My poems constitute a kind of testimony as to how I perceive and experience reality. How I collide or refuse to come to terms with it and how at the same time I struggle to make some space for me to fit in. To give a concrete example: sometimes I think I write poems “to get the conversation going”, like when I talk to the neighborhood pharmacist about childhood viruses, since she is a mother too. I’ll “strike up a conversation” so as to feel, even for a while, the much-needed sense of “belonging”.

You have been experimenting with various artistic forms: prose, poetry, theatre. Which do you consider to be the binding thread?

It probably has to do with my inability to express myself and talk about things in a different way. I get terribly anxious when I am called upon to express my views as Eirini, while I feel much more comfortable speaking as a body (an actor) or through the body of a poem. Of course, I express myself in this way too, but through filters that I use and which make me feel safe.

How does Greek poetry relate to world literature nowadays? How does the local/national interweave with the global?

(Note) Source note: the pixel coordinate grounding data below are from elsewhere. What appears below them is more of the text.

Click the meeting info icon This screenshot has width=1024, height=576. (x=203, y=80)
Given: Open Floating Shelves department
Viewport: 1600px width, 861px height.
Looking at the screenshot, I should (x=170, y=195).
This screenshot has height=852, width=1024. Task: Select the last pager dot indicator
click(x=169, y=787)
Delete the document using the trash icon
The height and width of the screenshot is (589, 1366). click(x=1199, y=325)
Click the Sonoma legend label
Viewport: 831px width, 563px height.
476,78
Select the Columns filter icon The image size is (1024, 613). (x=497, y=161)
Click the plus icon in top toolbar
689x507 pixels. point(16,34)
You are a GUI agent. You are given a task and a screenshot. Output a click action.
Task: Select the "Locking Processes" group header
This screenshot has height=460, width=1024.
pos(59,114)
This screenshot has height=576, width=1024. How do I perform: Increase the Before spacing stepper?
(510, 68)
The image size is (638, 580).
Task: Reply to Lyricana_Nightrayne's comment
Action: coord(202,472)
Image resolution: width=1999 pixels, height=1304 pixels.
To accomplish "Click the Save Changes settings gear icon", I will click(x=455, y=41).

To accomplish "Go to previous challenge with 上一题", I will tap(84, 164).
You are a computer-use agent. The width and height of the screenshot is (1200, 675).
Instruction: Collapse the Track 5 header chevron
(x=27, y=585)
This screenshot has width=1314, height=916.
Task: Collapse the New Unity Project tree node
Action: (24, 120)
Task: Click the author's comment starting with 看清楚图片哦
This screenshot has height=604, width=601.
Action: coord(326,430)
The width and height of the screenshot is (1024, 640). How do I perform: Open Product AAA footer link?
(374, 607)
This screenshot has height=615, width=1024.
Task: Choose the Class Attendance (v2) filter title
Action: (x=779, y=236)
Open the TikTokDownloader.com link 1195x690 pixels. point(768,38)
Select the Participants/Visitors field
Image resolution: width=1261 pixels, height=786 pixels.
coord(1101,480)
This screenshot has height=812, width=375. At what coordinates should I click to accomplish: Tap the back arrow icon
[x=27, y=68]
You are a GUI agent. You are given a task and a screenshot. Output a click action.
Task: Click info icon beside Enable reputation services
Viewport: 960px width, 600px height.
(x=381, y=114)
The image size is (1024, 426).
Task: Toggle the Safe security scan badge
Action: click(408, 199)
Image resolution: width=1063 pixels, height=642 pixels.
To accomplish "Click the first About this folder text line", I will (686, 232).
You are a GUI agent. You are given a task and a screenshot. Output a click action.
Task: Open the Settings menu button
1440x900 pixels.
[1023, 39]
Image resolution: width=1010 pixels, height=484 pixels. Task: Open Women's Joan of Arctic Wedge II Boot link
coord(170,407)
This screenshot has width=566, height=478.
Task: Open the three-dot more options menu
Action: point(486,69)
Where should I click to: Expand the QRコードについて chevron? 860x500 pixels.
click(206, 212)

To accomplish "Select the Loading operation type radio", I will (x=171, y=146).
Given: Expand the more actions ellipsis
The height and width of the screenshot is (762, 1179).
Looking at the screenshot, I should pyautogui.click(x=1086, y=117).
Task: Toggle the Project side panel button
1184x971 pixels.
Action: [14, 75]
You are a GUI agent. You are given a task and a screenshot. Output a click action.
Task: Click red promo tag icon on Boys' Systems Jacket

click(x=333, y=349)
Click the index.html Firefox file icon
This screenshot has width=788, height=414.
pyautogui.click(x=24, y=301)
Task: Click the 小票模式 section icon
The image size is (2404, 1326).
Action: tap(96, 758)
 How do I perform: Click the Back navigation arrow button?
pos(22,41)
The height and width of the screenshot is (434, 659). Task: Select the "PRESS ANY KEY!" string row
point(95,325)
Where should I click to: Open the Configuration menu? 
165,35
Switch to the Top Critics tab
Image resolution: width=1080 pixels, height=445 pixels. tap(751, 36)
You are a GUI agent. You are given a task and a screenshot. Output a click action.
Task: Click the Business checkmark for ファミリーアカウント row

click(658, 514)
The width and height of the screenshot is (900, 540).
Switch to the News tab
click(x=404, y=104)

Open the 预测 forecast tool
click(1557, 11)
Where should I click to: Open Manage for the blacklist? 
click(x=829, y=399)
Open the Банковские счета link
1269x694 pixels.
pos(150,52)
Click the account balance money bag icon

Since we’ve all been talking about artificial intelligence lately and whether its use in literature can open up new perspectives, I decided to ask Chat GPT this question. And the truth is that the answer excited me. Unfortunately, not because it is true to reality, but for the brave new world it evangelizes when it says things like: “Greek poetry today plays an important role in the wider field of world literature, interacting and incorporating elements from various literary traditions”, when it talks about translations and moving beyond national borders but in fact refers only to translations of works by Cavafy, Seferis, etc.; or finally – to cut a long story short – when it fantasizes international collaborations and a great participation of Greek poets in festivals around the world.

Anyone can ask the question and read the whole answer on ChatGPT, seeing for themselves how far from reality its answer is or how complete is the absence of the state in implementing a national policy on literature. Because, surely, even if it cannot make Greek literature important abroad, the state could practically support it much more with translations, grants etc. And maybe then the AI answer would not just seem frivolous to us.